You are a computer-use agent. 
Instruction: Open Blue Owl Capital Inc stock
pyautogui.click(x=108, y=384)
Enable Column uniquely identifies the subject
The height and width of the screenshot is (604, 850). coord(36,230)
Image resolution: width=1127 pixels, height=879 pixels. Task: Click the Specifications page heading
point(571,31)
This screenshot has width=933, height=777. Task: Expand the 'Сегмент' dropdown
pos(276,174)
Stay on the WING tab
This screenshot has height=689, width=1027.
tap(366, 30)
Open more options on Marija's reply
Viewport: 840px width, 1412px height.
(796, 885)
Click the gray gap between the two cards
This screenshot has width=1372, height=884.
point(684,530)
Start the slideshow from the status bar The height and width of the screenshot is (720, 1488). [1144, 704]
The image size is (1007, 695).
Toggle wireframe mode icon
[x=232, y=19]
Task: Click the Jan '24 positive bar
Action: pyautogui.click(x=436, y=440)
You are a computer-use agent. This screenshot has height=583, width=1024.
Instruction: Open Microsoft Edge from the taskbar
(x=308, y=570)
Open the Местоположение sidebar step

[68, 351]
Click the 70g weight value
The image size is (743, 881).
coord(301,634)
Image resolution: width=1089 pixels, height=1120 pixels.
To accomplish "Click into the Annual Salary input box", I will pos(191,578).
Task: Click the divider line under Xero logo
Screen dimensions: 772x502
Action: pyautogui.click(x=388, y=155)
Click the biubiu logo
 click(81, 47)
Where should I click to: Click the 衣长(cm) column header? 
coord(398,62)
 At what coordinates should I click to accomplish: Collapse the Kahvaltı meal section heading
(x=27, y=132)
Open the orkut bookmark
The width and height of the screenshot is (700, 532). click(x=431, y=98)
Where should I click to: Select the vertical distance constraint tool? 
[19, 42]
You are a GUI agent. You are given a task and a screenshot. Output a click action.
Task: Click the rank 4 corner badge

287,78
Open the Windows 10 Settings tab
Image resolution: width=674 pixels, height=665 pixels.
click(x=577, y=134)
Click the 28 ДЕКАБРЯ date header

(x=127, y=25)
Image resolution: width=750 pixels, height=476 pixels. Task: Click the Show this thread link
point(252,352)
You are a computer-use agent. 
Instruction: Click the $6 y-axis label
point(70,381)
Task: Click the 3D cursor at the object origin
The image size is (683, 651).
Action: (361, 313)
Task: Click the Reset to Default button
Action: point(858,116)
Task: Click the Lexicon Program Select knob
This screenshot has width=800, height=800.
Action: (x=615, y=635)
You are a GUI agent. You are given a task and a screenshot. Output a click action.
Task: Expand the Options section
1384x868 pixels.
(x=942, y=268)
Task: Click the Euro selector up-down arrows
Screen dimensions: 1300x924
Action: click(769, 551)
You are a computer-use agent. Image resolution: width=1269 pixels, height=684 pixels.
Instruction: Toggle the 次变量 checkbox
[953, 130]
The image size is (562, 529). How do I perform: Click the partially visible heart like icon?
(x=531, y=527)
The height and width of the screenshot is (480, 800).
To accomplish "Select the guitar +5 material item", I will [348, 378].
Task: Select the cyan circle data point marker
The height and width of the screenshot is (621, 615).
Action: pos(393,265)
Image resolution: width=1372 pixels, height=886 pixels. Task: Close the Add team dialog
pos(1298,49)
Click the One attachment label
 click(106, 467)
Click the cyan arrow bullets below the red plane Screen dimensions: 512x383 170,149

> THE PROBLEM
Reproduce all of the material above without alteration.

> COMPLETED EXERCISE
You are a computer-use agent. 
Instruction: Open Blue Owl Capital Inc stock
pyautogui.click(x=108, y=384)
Enable Column uniquely identifies the subject
The height and width of the screenshot is (604, 850). coord(36,230)
Image resolution: width=1127 pixels, height=879 pixels. Task: Click the Specifications page heading
point(571,31)
This screenshot has width=933, height=777. Task: Expand the 'Сегмент' dropdown
pos(276,174)
Stay on the WING tab
This screenshot has height=689, width=1027.
tap(366, 30)
Open more options on Marija's reply
Viewport: 840px width, 1412px height.
(796, 885)
Click the gray gap between the two cards
This screenshot has width=1372, height=884.
point(684,530)
Start the slideshow from the status bar The height and width of the screenshot is (720, 1488). [1144, 704]
The image size is (1007, 695).
Toggle wireframe mode icon
[x=232, y=19]
Task: Click the Jan '24 positive bar
Action: pyautogui.click(x=436, y=440)
You are a computer-use agent. This screenshot has height=583, width=1024.
Instruction: Open Microsoft Edge from the taskbar
(x=308, y=570)
Open the Местоположение sidebar step

[68, 351]
Click the 70g weight value
The image size is (743, 881).
coord(301,634)
Image resolution: width=1089 pixels, height=1120 pixels.
To accomplish "Click into the Annual Salary input box", I will pos(191,578).
Task: Click the divider line under Xero logo
Screen dimensions: 772x502
Action: pyautogui.click(x=388, y=155)
Click the biubiu logo
 click(81, 47)
Where should I click to: Click the 衣长(cm) column header? 
coord(398,62)
 At what coordinates should I click to accomplish: Collapse the Kahvaltı meal section heading
(x=27, y=132)
Open the orkut bookmark
The width and height of the screenshot is (700, 532). click(x=431, y=98)
Where should I click to: Select the vertical distance constraint tool? 
[19, 42]
You are a GUI agent. You are given a task and a screenshot. Output a click action.
Task: Click the rank 4 corner badge

287,78
Open the Windows 10 Settings tab
Image resolution: width=674 pixels, height=665 pixels.
click(x=577, y=134)
Click the 28 ДЕКАБРЯ date header

(x=127, y=25)
Image resolution: width=750 pixels, height=476 pixels. Task: Click the Show this thread link
point(252,352)
You are a computer-use agent. 
Instruction: Click the $6 y-axis label
point(70,381)
Task: Click the 3D cursor at the object origin
The image size is (683, 651).
Action: (361, 313)
Task: Click the Reset to Default button
Action: point(858,116)
Task: Click the Lexicon Program Select knob
This screenshot has width=800, height=800.
Action: (x=615, y=635)
You are a GUI agent. You are given a task and a screenshot. Output a click action.
Task: Expand the Options section
1384x868 pixels.
(x=942, y=268)
Task: Click the Euro selector up-down arrows
Screen dimensions: 1300x924
Action: click(769, 551)
You are a computer-use agent. Image resolution: width=1269 pixels, height=684 pixels.
Instruction: Toggle the 次变量 checkbox
[953, 130]
The image size is (562, 529). How do I perform: Click the partially visible heart like icon?
(x=531, y=527)
The height and width of the screenshot is (480, 800).
To accomplish "Select the guitar +5 material item", I will [348, 378].
Task: Select the cyan circle data point marker
The height and width of the screenshot is (621, 615).
Action: pos(393,265)
Image resolution: width=1372 pixels, height=886 pixels. Task: Close the Add team dialog
pos(1298,49)
Click the One attachment label
 click(106, 467)
Click the cyan arrow bullets below the red plane Screen dimensions: 512x383 170,149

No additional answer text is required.